IIABCal Members Plead for Regulatory Relief
Two IIABCal members testified at the May 10, 2023, informational and oversight hearing held by the Senate Insurance Committee–articulating the property insurance crisis affecting their agencies and pleading for regulatory or legislative relief.
Appearing at a hearing on May 10 titled, “Is the California Insurance Market Flexible Enough to Respond to Climate Change?,” both Ted Gaines, president of Gaines Insurance Agency, Inc., in El Dorado Hills, and David Capponi, Managing Partner of Mallory, Imrie & Vasconi Insurance Services in St. Helena, described the exodus of independent agency insurers from property insurance markets.
With critical funding from the IIABCal Legal Defense Fund, the Association has developed a four-part plan designed–if implemented by Insurance Commissioner Ricardo Lara or enacted by the Legislature–to incentivize insurers to resume writing and renewing property insurance risks.
The IIABCal Plan to Heal the Property Insurance Market
The IIABCal Plan calls for the Commissioner to include the cost of reinsurance in ratemaking formulas, to increase the cost-of-capital allowance for risks not ceded to reinsurers, to allow insurers to use prospective risk models, and to expedite evaluation of rate increase requests.
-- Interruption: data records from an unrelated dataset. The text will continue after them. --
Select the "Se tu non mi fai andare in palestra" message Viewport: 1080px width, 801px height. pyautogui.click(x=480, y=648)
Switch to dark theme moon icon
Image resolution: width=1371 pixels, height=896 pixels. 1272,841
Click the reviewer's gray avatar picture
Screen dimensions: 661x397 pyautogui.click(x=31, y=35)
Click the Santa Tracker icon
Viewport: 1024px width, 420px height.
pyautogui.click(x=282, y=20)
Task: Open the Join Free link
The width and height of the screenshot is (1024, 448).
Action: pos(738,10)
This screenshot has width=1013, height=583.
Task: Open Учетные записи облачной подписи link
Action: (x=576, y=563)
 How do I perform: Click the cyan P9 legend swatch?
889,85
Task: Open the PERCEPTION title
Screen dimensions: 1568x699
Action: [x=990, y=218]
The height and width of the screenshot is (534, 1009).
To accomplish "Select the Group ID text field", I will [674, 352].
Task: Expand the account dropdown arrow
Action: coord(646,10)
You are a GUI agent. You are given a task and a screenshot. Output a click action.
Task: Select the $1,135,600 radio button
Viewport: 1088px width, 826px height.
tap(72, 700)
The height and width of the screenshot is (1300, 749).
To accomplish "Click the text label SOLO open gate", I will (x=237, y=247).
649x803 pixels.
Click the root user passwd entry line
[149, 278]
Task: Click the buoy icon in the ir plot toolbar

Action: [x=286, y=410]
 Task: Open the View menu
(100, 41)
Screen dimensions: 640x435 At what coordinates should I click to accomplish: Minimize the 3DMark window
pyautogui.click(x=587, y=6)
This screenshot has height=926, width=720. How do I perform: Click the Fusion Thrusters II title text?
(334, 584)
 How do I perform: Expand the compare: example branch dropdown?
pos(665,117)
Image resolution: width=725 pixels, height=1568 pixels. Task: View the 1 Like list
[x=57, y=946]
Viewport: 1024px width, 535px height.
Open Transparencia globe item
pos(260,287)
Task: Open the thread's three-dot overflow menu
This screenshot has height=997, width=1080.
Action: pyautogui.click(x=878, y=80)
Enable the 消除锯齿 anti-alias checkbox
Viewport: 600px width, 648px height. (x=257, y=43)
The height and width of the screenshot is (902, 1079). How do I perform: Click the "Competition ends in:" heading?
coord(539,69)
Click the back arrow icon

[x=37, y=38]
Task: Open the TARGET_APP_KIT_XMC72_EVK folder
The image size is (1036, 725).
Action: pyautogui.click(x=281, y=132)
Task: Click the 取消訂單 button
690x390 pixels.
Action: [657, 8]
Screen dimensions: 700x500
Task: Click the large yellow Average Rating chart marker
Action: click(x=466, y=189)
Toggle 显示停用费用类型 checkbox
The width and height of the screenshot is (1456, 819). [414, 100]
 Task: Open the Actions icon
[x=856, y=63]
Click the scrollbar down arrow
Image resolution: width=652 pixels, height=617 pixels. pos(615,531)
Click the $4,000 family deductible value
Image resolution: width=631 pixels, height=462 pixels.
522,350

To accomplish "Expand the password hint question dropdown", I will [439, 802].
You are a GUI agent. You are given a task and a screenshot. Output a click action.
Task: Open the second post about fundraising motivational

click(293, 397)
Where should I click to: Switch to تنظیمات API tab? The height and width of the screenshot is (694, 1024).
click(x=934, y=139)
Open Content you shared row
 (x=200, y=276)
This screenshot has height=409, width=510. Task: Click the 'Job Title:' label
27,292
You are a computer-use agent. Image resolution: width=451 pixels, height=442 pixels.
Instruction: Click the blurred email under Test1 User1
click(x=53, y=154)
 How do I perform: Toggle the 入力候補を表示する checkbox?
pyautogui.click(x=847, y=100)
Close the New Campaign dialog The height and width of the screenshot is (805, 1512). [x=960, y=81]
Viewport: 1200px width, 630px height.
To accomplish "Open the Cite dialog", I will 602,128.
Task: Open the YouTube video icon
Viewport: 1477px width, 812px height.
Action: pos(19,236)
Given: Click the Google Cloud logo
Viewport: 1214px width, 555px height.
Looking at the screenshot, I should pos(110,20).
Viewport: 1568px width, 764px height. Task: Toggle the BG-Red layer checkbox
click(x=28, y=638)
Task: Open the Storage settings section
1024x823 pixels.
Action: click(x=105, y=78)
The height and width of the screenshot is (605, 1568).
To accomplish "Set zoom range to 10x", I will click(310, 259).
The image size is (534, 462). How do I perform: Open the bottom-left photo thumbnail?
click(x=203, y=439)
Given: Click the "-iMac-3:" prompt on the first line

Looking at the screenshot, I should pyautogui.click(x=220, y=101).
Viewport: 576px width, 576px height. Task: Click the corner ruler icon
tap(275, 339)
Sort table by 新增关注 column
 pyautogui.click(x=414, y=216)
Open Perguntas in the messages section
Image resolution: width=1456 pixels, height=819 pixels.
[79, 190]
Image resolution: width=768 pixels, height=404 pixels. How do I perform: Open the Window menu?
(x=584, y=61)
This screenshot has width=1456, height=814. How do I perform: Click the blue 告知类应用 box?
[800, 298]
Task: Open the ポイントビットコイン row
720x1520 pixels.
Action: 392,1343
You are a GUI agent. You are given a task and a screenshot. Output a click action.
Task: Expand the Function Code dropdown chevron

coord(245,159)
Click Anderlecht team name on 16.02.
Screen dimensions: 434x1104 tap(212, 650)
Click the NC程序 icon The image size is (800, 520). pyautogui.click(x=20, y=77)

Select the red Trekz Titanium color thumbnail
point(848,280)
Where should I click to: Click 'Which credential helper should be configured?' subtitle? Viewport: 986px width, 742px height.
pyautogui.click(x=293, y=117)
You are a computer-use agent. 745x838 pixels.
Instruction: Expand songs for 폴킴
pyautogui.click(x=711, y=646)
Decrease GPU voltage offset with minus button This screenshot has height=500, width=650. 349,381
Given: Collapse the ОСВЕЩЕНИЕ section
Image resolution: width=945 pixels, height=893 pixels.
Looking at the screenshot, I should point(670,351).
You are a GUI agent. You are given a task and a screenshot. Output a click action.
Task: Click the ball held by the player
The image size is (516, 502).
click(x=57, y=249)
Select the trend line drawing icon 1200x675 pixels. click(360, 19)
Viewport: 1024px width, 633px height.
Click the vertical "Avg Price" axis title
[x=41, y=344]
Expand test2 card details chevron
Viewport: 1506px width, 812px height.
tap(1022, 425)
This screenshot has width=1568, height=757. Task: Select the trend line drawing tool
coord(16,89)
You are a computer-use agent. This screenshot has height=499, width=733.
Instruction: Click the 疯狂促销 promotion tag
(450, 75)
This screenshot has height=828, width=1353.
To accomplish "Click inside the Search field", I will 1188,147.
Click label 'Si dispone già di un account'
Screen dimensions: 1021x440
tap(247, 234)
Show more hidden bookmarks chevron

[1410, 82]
Expert witnesses who also testified Wednesday spoke strongly in favor of the elements in the IIABCal Plan, including Dr. Michael Wara, Interim Policy Director, Sustainability Accelerator, Stanford Doerr School of Sustainability; Director, Climate and Energy Policy Program and Senior Research Scholar, Woods Institute for the Environment, and Nancy Watkins, Principal and Consulting Actuary, Milliman Climate Resilience Initiative.
Dr. Wara said California can neither insure its way, nor firefight its way, out of the systemic problems that have created catastrophic wildfire losses in the last several years, citing climate change, forest mismanagement, utility negligence, and significant growth in building and population in the wildland-urban interface.
Experts support risk modeling and credit for reinsurance
Dr. Wara testified that regulators “must” incorporate prospective risk modeling into insurance pricing, and urged political leaders to involve not only insurers, but public utilities, Cal Fire, academics and others in developing those models for use in California.
Watkins, an expert in insurance company rate filings, testified that California is the only state in the country that refuses to recognize reinsurance costs in evaluating insurance company rate adequacy. She said only two other states prohibit rate modeling, and both of them are now moving to allow it.
California is “out of step” with the rest of the nation in regulating catastrophic risks, she said, declaring that the price to transfer risk must at least equal the cost of risk transfer, and that California regulators are failing to recognize that economic reality.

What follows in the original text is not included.